All the gunlocks we are accustomed to associate with hand-guns were used with ordnance; they were fixed to the vent-field by pins passing laterally through it, or by side screws.
The first mention of bombs occurs in 1588.
Artillery had now become an important and independent arm in all campaigning, and it will be seen how numerous cannon had become when it is stated that the train of guns attached to the army of the Emperor Ferdinand in 1556 consisted of fifty-four heavy and one hundred and twenty-seven light pieces of artillery.
Rifled cannon, the principle of which was first applied to hand-arms in Germany, were introduced in this century; examples of which may be seen in the arsenal at Berlin, and in the museums of Nuremberg and the Hague.
Viscount Dillon, P.S.A., writing in Archæologia, vol. li., quotes Lord Herbert of Cherbury, who consulted the records for the compilation of his history of the reign of Henry VIII. Lord Herbert writes that “great brass ordnance, as cannons and culverins, were first cast in England by one John Owen in 1535; and that about 1544 iron pieces and grenades were first cast.” Viscount Dillon remarks “that the facts as to time and place seem to be different, for in September 1516 there occurs a payment of £33 6s. 8d. to John Rutter of London, for “hurts and damages by him sustained in a tenement to him belonging wherein the king’s great gun called the ‘Basiliscus’ was cast, and for rent.” In 1532 Carlo Capello, the Venetian, writes that Henry “visited the Tower daily to hasten the works then going on there, and was founding cannon and heavy gunpowder made.” This was in anticipation of the Scottish war.
A valuable account of the guns in the Tower, numbering 64 of brass and 351 of iron, of which follow some abridged extracts, may be seen in some notes by Viscount Dillon, appearing in Archæologia, vol. li., pp. 223–225. He states “that there are two bronze guns, octagonal externally, with bores 2½ and 2¾ inches, corresponding in form with types of 1500–1530, presumably of Venetian make. The ‘Brode Fawcon, shooting iij shotte,’ is rectangular externally, has three bores side by side, and the three spaces for placing the three chambers, as in early breech-loading cannon.
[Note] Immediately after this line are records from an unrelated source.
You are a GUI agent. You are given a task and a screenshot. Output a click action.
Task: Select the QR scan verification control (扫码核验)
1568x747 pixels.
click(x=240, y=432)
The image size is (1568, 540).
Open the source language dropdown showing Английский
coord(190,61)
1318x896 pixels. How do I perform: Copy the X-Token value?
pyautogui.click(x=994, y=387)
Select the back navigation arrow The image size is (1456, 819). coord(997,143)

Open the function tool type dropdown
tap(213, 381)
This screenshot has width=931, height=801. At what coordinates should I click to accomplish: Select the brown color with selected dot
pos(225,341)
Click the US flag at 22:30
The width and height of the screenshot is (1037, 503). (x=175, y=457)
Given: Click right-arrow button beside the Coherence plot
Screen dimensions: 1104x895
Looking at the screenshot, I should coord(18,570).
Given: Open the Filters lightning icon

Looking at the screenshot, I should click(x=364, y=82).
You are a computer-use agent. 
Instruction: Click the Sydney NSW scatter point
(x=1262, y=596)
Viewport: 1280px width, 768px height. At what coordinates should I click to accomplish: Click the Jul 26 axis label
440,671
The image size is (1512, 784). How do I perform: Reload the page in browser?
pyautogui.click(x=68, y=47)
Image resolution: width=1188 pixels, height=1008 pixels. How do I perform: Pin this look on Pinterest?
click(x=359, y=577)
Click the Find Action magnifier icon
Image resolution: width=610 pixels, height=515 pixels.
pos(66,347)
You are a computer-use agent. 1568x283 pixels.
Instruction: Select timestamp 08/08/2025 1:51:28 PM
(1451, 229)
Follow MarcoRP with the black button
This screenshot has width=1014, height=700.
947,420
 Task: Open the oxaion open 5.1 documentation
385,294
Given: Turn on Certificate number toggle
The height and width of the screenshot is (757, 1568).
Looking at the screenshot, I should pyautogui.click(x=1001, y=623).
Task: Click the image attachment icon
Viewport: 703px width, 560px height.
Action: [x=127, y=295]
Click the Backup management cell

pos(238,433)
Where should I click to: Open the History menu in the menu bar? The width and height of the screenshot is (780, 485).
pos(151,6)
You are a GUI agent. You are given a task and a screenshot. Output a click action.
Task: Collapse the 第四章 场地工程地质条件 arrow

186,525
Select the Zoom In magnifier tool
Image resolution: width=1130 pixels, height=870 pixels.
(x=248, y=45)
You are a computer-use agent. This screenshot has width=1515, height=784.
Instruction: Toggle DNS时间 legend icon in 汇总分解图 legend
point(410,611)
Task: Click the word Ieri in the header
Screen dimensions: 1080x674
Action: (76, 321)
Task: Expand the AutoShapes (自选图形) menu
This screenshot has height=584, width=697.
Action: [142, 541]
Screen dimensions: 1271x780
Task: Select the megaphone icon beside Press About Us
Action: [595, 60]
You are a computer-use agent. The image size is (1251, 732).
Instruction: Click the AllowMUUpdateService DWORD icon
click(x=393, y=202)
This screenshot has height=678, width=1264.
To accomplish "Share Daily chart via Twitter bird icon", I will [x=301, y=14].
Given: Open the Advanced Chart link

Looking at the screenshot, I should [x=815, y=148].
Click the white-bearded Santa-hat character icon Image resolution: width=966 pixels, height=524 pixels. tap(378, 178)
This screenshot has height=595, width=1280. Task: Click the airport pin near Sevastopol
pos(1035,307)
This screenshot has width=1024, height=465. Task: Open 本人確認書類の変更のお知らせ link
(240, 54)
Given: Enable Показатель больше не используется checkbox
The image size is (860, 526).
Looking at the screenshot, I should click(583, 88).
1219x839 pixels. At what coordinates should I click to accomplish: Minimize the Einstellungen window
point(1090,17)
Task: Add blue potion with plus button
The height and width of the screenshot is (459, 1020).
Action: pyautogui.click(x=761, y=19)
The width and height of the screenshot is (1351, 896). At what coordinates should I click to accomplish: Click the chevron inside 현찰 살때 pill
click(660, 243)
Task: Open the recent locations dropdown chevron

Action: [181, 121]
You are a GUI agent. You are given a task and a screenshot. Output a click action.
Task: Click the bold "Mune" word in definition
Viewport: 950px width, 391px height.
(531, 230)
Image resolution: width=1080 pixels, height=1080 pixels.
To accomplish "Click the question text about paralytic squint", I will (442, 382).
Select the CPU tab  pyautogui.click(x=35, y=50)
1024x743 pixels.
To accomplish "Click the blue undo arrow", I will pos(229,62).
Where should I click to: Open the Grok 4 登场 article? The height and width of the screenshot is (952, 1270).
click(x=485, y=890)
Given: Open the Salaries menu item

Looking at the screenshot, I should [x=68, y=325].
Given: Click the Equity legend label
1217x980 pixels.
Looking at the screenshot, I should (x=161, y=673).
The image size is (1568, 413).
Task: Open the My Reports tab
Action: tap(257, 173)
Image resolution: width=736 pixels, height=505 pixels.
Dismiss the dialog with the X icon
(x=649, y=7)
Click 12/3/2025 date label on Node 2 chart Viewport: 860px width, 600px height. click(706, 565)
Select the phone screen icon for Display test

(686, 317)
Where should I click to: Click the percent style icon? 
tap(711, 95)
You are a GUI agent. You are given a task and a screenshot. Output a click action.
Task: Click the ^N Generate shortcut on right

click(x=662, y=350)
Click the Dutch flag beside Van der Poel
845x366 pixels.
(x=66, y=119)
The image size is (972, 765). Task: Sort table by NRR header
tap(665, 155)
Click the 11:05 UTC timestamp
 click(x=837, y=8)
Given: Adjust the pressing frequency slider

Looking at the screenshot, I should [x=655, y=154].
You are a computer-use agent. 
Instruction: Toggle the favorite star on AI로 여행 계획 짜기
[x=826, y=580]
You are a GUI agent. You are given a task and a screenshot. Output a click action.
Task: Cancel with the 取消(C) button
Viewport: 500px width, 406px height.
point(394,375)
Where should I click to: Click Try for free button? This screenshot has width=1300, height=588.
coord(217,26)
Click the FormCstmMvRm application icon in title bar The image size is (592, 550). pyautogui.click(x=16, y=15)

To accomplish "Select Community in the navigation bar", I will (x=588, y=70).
The ‘French gonnes of Brasse’ may have been part of the spoils of Boulogne in 1554, or else the work of the same Peter Bawde who cast brass guns for King Henry at Houndsditch as early as 1525.” His lordship is of opinion that the seventeen “Scottishe gonnes of Brasse” would include some of the pieces taken at Flodden, which, according to Hall, consisted of “5 great curtalls, 2 great culverynges, 4 sacres (hawks), and 5 serpentynes, etc.” Viscount Dillon mentions in his notes that the Scotch made cannon in 1460, and that the iron guns in the Tower comprise eleven of the numerous varieties in use in Henry VIII.’s time, and he gives the names of makers of that period, both English and foreign. These notes, of which this is but a very imperfect outline, should be read in extenso by all specially interested in the subject.
PART XXV.
EARLY HAND-GUNS.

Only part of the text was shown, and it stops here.